A. La primauté reconnue au choix d’affectation patrimoniale de l’assujetti
Cet arrêt s’inscrit dans le prolongement d’une jurisprudence qui accorde une place centrale au choix de l’assujetti. En effet, face à un bien à usage mixte, l’opérateur dispose de plusieurs options : il peut l’affecter entièrement à son patrimoine privé, l’intégrer totalement dans son patrimoine d’entreprise, ou ne l’y intégrer qu’à hauteur de son utilisation professionnelle. La présente décision confirme que le choix initial de l’assujetti d’affecter intégralement le bâtiment à son entreprise emporte des conséquences juridiques claires et prévisibles.

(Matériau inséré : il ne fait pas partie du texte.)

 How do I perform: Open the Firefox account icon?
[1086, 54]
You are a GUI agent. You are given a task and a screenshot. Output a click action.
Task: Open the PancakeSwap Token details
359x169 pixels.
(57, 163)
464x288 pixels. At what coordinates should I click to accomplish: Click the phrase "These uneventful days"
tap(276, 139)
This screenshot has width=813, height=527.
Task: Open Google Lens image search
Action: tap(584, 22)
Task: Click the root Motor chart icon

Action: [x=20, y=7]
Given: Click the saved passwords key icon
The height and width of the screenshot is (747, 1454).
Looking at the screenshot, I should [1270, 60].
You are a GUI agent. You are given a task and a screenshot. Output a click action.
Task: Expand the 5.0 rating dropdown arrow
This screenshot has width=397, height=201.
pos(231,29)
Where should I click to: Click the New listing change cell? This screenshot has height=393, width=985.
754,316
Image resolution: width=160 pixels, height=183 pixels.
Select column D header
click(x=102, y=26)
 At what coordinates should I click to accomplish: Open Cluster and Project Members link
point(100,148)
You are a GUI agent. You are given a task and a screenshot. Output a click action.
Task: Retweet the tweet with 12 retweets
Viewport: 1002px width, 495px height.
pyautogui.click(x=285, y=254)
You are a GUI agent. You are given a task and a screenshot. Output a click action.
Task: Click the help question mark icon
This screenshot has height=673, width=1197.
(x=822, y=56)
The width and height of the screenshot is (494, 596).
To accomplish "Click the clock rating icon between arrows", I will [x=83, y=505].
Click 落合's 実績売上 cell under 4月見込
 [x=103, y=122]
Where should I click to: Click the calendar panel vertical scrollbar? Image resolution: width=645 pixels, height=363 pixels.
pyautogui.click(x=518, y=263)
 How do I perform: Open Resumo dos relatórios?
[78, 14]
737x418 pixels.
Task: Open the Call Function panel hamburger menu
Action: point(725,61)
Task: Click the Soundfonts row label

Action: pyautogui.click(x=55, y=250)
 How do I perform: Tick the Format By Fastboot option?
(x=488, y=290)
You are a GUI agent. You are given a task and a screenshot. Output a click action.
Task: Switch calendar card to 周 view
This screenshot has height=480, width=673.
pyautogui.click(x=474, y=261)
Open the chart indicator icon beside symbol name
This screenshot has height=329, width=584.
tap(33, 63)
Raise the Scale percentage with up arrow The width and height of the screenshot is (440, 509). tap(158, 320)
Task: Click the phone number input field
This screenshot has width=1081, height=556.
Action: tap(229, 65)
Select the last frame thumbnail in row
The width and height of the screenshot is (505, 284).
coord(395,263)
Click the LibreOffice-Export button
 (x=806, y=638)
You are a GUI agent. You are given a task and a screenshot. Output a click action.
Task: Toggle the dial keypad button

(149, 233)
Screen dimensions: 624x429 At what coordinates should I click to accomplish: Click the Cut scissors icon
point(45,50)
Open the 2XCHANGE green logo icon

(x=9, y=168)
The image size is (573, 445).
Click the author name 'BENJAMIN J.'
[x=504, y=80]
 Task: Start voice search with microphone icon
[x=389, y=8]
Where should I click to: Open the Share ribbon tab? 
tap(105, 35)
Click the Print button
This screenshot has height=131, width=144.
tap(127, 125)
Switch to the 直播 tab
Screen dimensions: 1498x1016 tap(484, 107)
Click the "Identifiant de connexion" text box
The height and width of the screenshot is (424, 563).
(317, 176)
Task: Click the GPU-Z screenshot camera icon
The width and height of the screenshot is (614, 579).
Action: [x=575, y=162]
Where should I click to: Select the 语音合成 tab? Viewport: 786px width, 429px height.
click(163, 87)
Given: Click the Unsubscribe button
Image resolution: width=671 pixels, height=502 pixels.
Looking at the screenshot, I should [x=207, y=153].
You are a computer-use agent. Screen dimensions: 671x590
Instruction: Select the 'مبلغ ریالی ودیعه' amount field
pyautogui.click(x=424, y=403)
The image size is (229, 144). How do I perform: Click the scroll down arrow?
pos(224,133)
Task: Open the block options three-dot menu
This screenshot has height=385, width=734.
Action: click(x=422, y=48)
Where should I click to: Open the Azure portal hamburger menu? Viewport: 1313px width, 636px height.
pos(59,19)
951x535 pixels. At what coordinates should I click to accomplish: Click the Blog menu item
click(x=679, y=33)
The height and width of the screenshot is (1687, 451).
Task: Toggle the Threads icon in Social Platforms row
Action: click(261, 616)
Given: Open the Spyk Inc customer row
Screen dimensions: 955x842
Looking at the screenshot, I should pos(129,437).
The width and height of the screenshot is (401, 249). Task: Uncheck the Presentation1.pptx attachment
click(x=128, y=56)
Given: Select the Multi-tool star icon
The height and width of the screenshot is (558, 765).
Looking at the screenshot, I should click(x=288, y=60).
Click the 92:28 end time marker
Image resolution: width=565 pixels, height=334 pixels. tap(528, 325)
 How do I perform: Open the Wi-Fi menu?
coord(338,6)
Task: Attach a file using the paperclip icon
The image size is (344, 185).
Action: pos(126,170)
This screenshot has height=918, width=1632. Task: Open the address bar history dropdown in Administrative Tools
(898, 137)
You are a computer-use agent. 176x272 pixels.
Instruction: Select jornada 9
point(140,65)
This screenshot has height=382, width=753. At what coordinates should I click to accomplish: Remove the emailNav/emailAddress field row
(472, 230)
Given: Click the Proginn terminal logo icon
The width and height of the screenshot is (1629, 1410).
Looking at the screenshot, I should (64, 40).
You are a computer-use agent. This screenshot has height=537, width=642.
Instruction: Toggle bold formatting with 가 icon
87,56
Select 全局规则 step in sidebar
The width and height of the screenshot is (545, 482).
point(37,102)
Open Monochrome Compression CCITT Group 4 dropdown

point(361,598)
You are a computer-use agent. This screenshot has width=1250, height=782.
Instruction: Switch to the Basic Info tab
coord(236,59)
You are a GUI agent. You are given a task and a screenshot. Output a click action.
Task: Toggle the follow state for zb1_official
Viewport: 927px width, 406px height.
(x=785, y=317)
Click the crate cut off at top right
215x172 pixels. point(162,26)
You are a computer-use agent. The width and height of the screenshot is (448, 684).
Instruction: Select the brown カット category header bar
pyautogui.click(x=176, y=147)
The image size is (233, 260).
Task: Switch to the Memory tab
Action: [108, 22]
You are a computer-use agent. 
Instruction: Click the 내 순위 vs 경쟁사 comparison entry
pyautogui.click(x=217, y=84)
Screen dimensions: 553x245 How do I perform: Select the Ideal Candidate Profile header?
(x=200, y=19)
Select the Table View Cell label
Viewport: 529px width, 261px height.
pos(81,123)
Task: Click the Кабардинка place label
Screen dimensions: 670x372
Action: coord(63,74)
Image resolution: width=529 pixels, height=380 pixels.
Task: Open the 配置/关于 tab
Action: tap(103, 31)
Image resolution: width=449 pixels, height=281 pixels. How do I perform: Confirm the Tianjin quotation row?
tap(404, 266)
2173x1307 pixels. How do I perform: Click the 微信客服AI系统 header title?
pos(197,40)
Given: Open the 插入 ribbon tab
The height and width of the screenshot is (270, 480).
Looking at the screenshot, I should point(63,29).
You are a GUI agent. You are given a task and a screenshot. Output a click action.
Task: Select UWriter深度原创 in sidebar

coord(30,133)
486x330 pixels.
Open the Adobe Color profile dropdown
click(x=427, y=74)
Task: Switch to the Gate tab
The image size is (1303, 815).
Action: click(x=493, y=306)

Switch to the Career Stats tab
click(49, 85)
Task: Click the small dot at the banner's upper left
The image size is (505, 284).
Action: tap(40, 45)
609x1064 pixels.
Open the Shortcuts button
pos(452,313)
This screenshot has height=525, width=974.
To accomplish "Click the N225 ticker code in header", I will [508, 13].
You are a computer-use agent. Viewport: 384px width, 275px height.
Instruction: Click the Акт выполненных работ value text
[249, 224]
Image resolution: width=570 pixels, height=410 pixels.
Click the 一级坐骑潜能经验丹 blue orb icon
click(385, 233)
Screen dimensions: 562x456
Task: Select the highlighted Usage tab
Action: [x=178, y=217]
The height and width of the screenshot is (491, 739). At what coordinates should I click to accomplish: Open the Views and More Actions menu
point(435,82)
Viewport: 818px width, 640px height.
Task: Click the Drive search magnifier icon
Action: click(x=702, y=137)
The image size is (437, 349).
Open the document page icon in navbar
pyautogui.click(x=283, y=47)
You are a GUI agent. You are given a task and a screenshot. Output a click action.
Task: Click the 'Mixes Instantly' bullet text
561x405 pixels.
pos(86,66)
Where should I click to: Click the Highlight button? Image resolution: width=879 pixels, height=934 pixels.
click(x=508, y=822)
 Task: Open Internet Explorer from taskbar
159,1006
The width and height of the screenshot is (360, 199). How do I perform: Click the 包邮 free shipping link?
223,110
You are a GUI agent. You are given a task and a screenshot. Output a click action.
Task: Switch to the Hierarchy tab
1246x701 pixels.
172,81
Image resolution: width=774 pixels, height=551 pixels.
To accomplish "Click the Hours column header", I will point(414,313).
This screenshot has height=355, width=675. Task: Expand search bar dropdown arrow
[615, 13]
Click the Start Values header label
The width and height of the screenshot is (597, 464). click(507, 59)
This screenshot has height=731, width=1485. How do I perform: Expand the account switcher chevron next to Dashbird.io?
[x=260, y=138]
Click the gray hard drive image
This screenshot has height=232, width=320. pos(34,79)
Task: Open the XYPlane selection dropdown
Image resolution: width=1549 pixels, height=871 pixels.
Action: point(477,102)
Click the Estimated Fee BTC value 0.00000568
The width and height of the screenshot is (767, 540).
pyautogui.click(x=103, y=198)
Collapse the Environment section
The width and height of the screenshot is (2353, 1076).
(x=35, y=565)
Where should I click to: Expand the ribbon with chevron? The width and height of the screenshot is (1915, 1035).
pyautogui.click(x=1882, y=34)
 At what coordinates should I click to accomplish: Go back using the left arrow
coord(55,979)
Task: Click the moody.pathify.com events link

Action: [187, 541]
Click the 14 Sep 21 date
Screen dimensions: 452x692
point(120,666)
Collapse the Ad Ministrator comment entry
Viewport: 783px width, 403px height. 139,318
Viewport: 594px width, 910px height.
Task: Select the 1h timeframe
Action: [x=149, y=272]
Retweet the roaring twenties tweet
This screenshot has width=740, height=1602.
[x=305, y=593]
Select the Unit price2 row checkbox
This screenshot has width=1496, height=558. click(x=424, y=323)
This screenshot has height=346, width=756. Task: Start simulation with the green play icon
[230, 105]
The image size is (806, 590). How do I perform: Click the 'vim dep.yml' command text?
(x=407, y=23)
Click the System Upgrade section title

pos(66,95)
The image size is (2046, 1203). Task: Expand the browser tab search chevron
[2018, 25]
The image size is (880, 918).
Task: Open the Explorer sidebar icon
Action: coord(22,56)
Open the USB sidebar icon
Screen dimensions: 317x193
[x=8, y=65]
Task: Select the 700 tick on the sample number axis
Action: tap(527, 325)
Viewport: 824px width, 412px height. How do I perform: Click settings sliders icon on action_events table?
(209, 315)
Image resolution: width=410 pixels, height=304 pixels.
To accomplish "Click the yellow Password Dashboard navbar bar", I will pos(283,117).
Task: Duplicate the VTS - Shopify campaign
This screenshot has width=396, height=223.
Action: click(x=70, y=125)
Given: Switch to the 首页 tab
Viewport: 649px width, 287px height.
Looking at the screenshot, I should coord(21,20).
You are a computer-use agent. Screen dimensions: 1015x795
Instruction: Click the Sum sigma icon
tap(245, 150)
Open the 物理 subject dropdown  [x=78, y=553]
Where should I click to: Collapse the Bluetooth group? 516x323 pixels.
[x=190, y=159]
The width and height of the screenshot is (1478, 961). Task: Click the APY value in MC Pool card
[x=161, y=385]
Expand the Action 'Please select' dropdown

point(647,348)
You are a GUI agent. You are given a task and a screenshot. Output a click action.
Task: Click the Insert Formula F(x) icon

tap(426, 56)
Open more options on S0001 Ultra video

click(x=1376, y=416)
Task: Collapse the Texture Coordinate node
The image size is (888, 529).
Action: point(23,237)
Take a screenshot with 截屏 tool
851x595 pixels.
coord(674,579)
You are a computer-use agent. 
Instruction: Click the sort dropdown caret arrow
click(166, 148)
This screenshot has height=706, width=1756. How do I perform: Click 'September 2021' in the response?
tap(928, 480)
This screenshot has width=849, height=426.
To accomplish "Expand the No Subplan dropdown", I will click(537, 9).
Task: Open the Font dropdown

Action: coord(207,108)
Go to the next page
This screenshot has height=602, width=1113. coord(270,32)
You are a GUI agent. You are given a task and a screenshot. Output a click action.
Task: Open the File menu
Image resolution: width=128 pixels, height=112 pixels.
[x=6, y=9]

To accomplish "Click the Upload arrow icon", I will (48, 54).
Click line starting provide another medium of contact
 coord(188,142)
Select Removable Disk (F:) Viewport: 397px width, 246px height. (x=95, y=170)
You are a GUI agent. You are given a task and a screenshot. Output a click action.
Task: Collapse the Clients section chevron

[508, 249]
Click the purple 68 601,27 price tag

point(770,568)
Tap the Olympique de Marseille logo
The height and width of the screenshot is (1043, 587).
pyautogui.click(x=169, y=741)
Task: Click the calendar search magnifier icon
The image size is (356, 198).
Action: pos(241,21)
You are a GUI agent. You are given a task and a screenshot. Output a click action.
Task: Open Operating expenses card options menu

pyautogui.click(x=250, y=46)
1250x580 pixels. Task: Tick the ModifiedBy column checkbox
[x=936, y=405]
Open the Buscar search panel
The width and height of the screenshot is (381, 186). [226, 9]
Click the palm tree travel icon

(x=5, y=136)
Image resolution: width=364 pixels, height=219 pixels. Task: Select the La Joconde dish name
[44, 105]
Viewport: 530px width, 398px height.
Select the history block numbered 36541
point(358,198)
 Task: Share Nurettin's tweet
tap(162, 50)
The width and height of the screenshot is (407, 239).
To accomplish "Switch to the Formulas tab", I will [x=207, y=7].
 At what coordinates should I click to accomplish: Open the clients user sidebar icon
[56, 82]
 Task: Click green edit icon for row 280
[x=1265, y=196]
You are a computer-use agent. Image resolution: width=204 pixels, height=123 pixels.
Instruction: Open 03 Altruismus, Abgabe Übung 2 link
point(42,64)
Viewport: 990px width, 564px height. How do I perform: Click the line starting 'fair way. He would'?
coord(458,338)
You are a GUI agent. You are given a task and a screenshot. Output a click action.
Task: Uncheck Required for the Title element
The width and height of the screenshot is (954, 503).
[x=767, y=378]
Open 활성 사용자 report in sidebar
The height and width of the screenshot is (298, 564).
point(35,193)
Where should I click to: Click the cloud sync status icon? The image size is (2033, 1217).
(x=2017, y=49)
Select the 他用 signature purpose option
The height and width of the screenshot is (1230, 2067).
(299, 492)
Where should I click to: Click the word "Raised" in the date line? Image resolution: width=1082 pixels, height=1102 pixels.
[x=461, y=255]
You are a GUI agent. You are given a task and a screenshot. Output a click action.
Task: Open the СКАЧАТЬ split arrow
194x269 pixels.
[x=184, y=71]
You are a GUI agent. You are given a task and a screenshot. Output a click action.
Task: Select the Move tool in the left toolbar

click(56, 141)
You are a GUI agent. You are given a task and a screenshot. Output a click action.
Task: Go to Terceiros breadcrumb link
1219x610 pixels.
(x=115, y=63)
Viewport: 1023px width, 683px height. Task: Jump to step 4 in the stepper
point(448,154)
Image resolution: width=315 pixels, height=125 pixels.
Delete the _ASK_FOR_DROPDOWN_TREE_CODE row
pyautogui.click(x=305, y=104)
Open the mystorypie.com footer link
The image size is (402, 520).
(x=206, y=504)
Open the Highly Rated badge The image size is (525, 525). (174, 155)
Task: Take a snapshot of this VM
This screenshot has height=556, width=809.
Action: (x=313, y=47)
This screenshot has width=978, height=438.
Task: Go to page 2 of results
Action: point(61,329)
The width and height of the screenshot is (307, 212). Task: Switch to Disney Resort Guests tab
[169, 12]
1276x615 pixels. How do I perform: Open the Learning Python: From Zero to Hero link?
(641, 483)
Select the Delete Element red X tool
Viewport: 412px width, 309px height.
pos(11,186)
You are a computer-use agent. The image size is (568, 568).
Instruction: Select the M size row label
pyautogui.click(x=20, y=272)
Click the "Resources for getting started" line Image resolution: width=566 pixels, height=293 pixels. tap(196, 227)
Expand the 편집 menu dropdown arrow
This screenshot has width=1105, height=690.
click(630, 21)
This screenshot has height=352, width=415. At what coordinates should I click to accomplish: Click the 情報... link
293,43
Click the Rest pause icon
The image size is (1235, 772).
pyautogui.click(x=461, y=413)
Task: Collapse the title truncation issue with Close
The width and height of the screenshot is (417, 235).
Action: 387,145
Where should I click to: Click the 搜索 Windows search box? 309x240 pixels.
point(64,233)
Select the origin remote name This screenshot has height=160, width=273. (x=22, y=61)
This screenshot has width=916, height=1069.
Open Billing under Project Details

Ce choix initial détermine l’intégralité du régime de taxation qui s’ensuivra pendant toute la durée de vie du bien. En optant pour l’affectation totale à l’entreprise, l’assujetti s’ouvre un droit à déduction complet, mais accepte en contrepartie la taxation de son usage privatif. La Cour consacre ainsi la cohérence du système et la liberté de gestion de l’opérateur, qui peut arbitrer en fonction de ses intérêts entre les différentes options offertes par le droit de la taxe sur la valeur ajoutée. La solution retenue offre une sécurité juridique appréciable, en empêchant les administrations nationales de remettre en cause a posteriori le choix initial de l’assujetti par le biais d’une requalification.
B. Une clarification débattue au regard du principe de neutralité fiscale
L’argument le plus sérieux soulevé par le gouvernement allemand tenait à une possible rupture de la neutralité fiscale à long terme. Selon lui, taxer l’utilisation privée sur la base des dépenses engagées, notamment l’amortissement, ne permettrait pas de compenser l’avantage procuré par la déduction totale de la taxe d’amont si, à l’issue de la période de régularisation, le bien était revendu en exonération de taxe. Il pourrait en résulter une consommation finale partiellement non taxée, ce qui est contraire au principe de neutralité de la TVA.
La Cour écarte cet argument d’une manière qui peut paraître laconique, en affirmant que cette situation « est le résultat d’un choix délibéré du législateur communautaire ». Elle refuse ainsi de procéder à une interprétation extensive d’un texte pour corriger ce qui pourrait apparaître comme une imperfection du système. La Cour se cantonne à son rôle d’interprète du droit en vigueur et laisse au législateur le soin de corriger les éventuelles failles. Elle note d’ailleurs que la période de régularisation pour les biens immobiliers a été portée à vingt ans, ce qui démontre une prise de conscience du problème par le législateur et vise à mieux assurer la neutralité de la taxe sur la durée de vie économique des biens.